第9話 私の決意2
はあ、はあ、どれくらい走ったんだろう。ミステリアスな女の人が言ってた、これ以上私がお兄ちゃんに付きまとうとお兄ちゃんは死んじゃうって。それはダメ。絶対に。
「もっと遠くに行かなきゃ」
女の人がこれ以上居ると死ぬって言った時、はっきりと死ぬって言った時、私は少し安心した気がした。もし、死なないって、死なないかもしれないってあの人が言ったら私はきっと逃げなかった。でもあの人はホントのこと言ってた気がする。いやきっとそうだ。あの人は話してる間ずっと私を見てた。ここから消えろ。もう人間には関わるな。そう言われてる気がした、あの冷たい声で。それに私自身も思った。ここにいちゃダメだって。だから飛び降りた。屋上から。怖かったけどすごく痛かったけど死なないってわかってたから。
もう決めた。お兄ちゃんから離れよう。お兄ちゃんのことだから必死になって探してくれる。だからもっと遠くに離れよう。お兄ちゃんが幸せになってくれたら私も幸せだ。それこそ成仏出来るかもしれない。

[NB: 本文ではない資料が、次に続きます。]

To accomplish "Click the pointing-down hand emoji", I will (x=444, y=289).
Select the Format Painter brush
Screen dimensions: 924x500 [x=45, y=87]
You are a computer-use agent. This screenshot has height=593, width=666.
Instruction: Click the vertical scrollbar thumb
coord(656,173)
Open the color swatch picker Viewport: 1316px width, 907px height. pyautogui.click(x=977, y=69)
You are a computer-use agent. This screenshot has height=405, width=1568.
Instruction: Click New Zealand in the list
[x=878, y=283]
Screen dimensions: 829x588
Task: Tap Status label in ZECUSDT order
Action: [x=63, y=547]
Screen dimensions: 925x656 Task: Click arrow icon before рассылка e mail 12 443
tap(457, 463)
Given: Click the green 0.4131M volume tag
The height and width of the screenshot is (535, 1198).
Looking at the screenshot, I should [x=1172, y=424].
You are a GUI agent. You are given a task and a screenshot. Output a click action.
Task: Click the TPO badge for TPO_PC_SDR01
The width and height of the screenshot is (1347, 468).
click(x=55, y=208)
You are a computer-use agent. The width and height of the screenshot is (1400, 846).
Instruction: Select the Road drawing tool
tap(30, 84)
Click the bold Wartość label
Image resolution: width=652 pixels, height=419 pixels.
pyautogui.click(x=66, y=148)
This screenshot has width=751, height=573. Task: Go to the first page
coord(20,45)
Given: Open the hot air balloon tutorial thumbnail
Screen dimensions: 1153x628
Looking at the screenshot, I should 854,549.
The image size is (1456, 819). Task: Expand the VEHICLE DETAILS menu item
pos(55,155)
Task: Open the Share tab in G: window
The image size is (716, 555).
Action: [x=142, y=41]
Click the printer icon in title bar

疲れた。足が動かない。もっと離れなきゃなのに。お腹も空いた。喉も乾いた。沢山転んだ。眠くなってきた。少しくらい寝てもいいかな。
◆
「……え、翔斗?」
「ゴホッ。お姉ちゃん、どうしたの?」
夢。これは私が中学一年生の頃の夢だ。弟の翔斗は体が弱くてよく咳き込んでいた。そんな翔斗の背中をお母さんが優しく撫でる。お父さんが水を持ってくる。私が弟に学校であった話をする。これが私たちの役割分担だった。
でも私は死んだ。
今は誰が翔斗に話しかけてるんだろう。翔斗は元気になったのかな。お母さんはずっと夢だった看護師免許取れたのかな。お父さんは出世できたのかな。
◆
「……ん、寝ちゃってた」
まだ少し足が痛む。けど歩ける。少しずつ離れていこう。
両脇に築数年くらいの新しい家が並んでる。私が見えない幽霊だったらこっそり入ってるのにな。そんなことを考えながら足を動かす。
「……え?火事?」
ほんの数百メートル先、黒い煙が立ち上がっている。赤い炎が下から這い上がっている。広い窓から人が顔を出している。